▸ DIRECTION A:
Quote the Hebrews 12:1-2 sermon in full, word for word.
===== SELECTED EXCERPT =====
Friday, August 15, 2025

C, Post-Pentecost 10, Proper 15 - Hebrews 12:1-2 "The Fruitful Faithful Vine"

Hebrews 12:1–2 (ESV) Therefore, since we are surrounded by so great a cloud of witnesses, let us also lay aside every weight, and sin which clings so closely, and let us run with endurance the race that is set before us, looking to Jesus, the founder and perfecter of our faith, who for the joy that was set before him endured the cross, despising the shame, and is seated at the right hand of the throne of God.

God the Holy Spirit works faith within the hearing hearts of believers, so we might do the things God wants us to do, to please him.  Doing what God wants is doing the will of God.  God gives faith so we receive what he does for us, and so we listen to him and do what he wants.  It’s God’s will to make you holy, so he can live with us, and so we want to live with him in peace. 

In Hebrews eleven, we hear “By faith” God’s people did this, and “by faith”  they did that.  By the will of God, the people of God were led by the Holy Spirit.  Therefore, despite being human and sinful, they did what pleased God and waited on him with faith.  By his will, God’s  people allowed the Holy Spirit to lead them to trust him, despite deprivation, degradation and death.

The writer of Hebrews calls us to take this word to heart and also follow the will of God, just as those who have gone beforehand have done.  But the encouragement goes further than just the witness of what they did in faith.  You and I are called to see that we are surrounded by this great cloud of witnesses. 

They are alive in Christ in the great resurrection of the dead, that has transported them from this deathly existence within time, into life in the eternal now with God.  They have been perfected by faith.  They have allowed the Holy Spirit to give them the desire to wait for a Saviour, who didn’t come during their time, but has now come and redeemed all those who faithfully wait on the will of God.
===== MATERIAL PROVIDED =====
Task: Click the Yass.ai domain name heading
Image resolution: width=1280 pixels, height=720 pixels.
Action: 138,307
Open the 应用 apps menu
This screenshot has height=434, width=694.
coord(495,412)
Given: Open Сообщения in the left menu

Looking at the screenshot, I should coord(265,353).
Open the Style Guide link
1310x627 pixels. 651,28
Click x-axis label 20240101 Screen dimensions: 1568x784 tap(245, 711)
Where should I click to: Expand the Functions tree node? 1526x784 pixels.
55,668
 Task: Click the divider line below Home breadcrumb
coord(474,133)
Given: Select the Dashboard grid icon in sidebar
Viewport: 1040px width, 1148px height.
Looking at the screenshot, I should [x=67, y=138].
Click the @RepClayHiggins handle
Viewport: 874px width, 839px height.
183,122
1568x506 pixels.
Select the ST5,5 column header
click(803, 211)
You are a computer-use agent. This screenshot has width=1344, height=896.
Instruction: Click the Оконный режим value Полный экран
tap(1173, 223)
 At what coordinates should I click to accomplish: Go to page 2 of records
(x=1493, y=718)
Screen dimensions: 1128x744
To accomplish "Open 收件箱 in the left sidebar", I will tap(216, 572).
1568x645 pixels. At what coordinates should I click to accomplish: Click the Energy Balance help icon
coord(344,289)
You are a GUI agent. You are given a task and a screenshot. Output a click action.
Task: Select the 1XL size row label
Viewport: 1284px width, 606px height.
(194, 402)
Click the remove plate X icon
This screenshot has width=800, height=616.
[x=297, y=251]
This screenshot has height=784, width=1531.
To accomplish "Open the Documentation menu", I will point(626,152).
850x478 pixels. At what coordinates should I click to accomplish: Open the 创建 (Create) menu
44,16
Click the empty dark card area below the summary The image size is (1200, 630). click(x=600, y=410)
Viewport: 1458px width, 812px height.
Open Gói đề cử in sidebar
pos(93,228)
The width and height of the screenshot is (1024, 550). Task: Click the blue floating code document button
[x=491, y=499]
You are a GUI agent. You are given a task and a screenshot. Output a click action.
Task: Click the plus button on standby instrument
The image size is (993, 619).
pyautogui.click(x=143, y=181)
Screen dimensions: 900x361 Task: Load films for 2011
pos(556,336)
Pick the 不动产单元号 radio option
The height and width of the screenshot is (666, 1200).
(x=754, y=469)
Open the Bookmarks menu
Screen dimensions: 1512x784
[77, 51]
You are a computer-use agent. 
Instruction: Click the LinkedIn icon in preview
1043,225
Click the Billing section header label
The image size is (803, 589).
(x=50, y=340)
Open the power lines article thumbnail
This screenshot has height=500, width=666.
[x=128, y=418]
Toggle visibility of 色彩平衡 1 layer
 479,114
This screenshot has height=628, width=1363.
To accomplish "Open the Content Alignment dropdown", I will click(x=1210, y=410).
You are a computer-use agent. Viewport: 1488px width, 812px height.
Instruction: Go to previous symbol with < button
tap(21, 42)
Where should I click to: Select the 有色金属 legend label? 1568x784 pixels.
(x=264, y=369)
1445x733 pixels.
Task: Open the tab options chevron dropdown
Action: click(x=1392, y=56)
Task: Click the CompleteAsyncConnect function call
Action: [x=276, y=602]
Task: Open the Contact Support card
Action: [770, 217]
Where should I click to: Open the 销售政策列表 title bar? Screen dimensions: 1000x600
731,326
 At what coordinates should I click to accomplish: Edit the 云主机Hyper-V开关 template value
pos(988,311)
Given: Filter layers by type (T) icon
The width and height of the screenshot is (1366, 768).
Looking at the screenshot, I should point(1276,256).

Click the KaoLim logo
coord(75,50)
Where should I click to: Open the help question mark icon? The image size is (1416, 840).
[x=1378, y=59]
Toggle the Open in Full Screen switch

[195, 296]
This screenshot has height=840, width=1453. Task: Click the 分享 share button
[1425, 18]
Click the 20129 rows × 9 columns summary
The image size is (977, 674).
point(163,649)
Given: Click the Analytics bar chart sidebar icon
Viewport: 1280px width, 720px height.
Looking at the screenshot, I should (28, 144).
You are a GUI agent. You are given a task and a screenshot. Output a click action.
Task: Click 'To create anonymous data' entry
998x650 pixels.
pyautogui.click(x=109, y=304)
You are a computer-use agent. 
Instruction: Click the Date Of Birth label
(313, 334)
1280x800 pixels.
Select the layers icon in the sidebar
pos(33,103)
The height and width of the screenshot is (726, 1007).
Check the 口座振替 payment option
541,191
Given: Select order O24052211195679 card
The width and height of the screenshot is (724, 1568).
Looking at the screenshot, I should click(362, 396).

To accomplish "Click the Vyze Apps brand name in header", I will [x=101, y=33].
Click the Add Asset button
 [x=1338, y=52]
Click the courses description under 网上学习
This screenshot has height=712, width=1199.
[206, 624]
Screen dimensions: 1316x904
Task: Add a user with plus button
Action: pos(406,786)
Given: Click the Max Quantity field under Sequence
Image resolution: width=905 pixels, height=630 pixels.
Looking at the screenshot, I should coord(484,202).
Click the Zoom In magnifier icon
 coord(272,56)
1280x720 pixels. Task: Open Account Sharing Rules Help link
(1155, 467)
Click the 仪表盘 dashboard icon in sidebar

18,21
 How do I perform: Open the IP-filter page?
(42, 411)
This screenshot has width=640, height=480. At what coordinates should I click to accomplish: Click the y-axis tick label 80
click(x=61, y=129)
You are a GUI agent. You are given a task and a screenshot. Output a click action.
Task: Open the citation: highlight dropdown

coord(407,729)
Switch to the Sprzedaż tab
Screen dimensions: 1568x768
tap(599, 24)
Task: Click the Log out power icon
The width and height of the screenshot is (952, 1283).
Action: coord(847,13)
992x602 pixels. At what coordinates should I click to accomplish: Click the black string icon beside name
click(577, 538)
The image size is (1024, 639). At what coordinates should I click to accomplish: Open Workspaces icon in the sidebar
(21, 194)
=====
▸ DIRECTION B:
In the records, begin at the first line and stop after the line that contains "coord(474,133)". Give those lines again with "Style Guide" switched to "Brand Guide" and everything else unchanged.

▸ FULL OUTPUT A:
Friday, August 15, 2025

C, Post-Pentecost 10, Proper 15 - Hebrews 12:1-2 "The Fruitful Faithful Vine"

Hebrews 12:1–2 (ESV) Therefore, since we are surrounded by so great a cloud of witnesses, let us also lay aside every weight, and sin which clings so closely, and let us run with endurance the race that is set before us, looking to Jesus, the founder and perfecter of our faith, who for the joy that was set before him endured the cross, despising the shame, and is seated at the right hand of the throne of God.

God the Holy Spirit works faith within the hearing hearts of believers, so we might do the things God wants us to do, to please him.  Doing what God wants is doing the will of God.  God gives faith so we receive what he does for us, and so we listen to him and do what he wants.  It’s God’s will to make you holy, so he can live with us, and so we want to live with him in peace. 

In Hebrews eleven, we hear “By faith” God’s people did this, and “by faith”  they did that.  By the will of God, the people of God were led by the Holy Spirit.  Therefore, despite being human and sinful, they did what pleased God and waited on him with faith.  By his will, God’s  people allowed the Holy Spirit to lead them to trust him, despite deprivation, degradation and death.

The writer of Hebrews calls us to take this word to heart and also follow the will of God, just as those who have gone beforehand have done.  But the encouragement goes further than just the witness of what they did in faith.  You and I are called to see that we are surrounded by this great cloud of witnesses. 

They are alive in Christ in the great resurrection of the dead, that has transported them from this deathly existence within time, into life in the eternal now with God.  They have been perfected by faith.  They have allowed the Holy Spirit to give them the desire to wait for a Saviour, who didn’t come during their time, but has now come and redeemed all those who faithfully wait on the will of God.

▸ FULL OUTPUT B:
Task: Click the Yass.ai domain name heading
Image resolution: width=1280 pixels, height=720 pixels.
Action: 138,307
Open the 应用 apps menu
This screenshot has height=434, width=694.
coord(495,412)
Given: Open Сообщения in the left menu

Looking at the screenshot, I should coord(265,353).
Open the Brand Guide link
1310x627 pixels. 651,28
Click x-axis label 20240101 Screen dimensions: 1568x784 tap(245, 711)
Where should I click to: Expand the Functions tree node? 1526x784 pixels.
55,668
 Task: Click the divider line below Home breadcrumb
coord(474,133)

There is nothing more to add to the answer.